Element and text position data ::
+++

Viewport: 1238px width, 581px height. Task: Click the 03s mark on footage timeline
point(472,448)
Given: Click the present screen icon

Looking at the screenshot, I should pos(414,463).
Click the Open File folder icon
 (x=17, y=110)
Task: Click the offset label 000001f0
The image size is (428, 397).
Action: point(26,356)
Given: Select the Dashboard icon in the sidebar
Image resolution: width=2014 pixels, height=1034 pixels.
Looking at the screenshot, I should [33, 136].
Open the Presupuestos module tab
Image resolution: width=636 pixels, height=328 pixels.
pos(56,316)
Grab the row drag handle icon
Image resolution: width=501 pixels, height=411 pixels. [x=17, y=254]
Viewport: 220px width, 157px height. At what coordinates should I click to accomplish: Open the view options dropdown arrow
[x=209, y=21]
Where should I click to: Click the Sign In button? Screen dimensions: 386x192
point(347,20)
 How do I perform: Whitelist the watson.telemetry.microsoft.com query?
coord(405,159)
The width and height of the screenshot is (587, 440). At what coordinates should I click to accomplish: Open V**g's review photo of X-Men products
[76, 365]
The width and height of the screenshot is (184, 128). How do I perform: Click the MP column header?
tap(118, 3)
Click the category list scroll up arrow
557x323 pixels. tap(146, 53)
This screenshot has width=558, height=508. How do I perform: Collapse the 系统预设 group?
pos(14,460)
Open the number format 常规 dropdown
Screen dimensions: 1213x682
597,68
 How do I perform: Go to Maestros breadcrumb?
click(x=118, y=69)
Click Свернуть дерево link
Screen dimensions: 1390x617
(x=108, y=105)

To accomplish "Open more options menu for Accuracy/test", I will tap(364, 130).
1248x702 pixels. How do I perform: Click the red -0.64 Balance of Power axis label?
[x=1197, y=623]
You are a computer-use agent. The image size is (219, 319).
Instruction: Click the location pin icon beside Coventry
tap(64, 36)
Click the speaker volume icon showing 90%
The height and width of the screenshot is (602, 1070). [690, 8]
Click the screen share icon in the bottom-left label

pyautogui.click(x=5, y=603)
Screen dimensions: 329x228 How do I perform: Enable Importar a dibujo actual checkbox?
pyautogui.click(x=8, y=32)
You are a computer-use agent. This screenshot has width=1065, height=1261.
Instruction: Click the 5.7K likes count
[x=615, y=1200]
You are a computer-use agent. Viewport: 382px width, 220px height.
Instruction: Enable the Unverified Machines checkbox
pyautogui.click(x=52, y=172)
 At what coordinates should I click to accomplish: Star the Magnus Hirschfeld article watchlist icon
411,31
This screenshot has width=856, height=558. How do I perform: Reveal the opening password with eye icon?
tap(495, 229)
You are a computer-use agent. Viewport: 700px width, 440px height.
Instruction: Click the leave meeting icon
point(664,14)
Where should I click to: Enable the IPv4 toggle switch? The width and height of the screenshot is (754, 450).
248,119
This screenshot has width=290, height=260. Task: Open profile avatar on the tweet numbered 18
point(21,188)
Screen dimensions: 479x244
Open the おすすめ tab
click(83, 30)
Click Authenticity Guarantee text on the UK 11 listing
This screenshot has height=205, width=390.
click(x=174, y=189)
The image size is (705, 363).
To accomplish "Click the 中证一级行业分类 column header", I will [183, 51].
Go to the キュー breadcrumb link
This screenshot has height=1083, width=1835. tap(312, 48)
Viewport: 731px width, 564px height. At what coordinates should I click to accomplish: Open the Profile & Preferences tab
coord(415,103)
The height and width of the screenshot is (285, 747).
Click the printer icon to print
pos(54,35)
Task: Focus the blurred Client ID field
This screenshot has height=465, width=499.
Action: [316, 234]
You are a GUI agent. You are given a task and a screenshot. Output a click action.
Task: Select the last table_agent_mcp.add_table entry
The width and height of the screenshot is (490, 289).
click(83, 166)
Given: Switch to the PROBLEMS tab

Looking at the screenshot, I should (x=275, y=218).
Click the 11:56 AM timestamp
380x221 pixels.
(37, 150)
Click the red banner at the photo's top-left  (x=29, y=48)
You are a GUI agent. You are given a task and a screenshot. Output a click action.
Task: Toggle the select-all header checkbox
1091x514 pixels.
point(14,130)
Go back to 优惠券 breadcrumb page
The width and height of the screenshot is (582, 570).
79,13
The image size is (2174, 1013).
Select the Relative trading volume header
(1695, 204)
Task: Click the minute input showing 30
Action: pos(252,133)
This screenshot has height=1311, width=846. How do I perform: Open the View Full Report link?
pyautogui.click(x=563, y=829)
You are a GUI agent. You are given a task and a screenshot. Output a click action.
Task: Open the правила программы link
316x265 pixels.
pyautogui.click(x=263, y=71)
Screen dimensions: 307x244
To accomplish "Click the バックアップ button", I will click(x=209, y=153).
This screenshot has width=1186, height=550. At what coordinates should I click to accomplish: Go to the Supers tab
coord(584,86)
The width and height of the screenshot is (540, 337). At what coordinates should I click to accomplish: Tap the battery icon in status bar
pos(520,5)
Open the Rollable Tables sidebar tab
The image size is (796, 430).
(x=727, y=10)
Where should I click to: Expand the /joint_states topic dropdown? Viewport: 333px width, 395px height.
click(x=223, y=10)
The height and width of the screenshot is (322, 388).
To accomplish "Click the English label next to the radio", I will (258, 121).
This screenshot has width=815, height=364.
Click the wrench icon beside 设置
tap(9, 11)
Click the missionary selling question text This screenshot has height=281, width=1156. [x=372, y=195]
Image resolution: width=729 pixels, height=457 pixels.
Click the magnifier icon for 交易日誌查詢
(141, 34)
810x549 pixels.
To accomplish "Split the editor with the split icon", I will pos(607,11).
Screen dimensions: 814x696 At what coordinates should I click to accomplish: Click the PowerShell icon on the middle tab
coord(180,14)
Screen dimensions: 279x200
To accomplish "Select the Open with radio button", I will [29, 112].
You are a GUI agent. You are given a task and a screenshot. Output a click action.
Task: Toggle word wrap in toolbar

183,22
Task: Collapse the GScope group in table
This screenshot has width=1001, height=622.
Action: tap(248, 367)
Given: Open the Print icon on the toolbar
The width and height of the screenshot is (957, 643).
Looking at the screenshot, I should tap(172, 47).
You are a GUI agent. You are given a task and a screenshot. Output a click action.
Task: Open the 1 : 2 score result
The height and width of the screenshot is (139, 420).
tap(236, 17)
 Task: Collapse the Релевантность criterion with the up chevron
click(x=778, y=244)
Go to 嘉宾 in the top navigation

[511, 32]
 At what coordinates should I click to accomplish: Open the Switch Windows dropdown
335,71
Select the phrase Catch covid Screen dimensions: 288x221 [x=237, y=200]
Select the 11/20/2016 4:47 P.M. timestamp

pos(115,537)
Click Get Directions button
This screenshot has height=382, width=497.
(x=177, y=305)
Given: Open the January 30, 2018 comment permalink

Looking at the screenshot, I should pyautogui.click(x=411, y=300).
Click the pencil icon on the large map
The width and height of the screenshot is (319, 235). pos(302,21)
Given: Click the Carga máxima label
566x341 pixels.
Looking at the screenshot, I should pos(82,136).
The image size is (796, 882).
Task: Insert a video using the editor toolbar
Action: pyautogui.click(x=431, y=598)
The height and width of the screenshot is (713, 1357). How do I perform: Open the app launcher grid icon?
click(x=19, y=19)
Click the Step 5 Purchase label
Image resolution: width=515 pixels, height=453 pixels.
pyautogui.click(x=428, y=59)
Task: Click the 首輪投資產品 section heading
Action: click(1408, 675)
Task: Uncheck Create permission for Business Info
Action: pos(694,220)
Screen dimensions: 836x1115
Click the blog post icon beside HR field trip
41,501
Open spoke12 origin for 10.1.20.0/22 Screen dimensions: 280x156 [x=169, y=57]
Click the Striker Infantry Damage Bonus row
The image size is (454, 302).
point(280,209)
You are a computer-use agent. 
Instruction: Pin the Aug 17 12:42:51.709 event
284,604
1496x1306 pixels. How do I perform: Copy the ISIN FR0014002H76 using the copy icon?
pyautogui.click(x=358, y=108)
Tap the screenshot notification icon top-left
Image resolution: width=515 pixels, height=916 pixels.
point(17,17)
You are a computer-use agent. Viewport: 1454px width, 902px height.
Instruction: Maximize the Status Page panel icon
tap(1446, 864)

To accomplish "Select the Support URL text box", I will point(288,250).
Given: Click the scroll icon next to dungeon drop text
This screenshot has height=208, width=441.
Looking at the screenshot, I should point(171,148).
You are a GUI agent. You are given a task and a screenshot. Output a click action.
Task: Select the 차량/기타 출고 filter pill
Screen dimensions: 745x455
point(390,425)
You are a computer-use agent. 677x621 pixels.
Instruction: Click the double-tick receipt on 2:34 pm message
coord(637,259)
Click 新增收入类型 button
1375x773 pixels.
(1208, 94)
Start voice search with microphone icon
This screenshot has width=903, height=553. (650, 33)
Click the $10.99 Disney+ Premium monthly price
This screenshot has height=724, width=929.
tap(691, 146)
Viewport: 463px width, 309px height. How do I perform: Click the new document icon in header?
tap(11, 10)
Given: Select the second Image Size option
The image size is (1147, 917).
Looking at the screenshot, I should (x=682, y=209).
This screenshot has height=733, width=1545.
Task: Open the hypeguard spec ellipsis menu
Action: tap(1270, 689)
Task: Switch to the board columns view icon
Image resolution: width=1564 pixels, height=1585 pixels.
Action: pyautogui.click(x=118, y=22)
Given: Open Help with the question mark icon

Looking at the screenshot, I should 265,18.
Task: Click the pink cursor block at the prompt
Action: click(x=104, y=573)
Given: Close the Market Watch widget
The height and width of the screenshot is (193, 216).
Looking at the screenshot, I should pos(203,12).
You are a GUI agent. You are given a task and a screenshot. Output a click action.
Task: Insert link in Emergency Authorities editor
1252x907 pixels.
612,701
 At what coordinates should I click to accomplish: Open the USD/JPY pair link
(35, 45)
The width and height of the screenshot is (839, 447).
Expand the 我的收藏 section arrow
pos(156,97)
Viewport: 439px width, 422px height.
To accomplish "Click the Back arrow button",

+++

Direction :: Rewrite the records from the line with "Screen dimensions: 329x228" to the line with "point(21,188)", requests included, and shift every coordinate in the answers by -80.

Exercise output ::
Screen dimensions: 329x228 How do I perform: Enable Importar a dibujo actual checkbox?
pyautogui.click(x=-72, y=-48)
You are a computer-use agent. This screenshot has width=1065, height=1261.
Instruction: Click the 5.7K likes count
[x=535, y=1120]
You are a computer-use agent. Viewport: 382px width, 220px height.
Instruction: Enable the Unverified Machines checkbox
pyautogui.click(x=-28, y=92)
 At what coordinates should I click to accomplish: Star the Magnus Hirschfeld article watchlist icon
331,-49
This screenshot has width=856, height=558. How do I perform: Reveal the opening password with eye icon?
tap(415, 149)
You are a computer-use agent. Viewport: 700px width, 440px height.
Instruction: Click the leave meeting icon
point(584,-66)
Where should I click to: Enable the IPv4 toggle switch? The width and height of the screenshot is (754, 450).
168,39
This screenshot has width=290, height=260. Task: Open profile avatar on the tweet numbered 18
point(-59,108)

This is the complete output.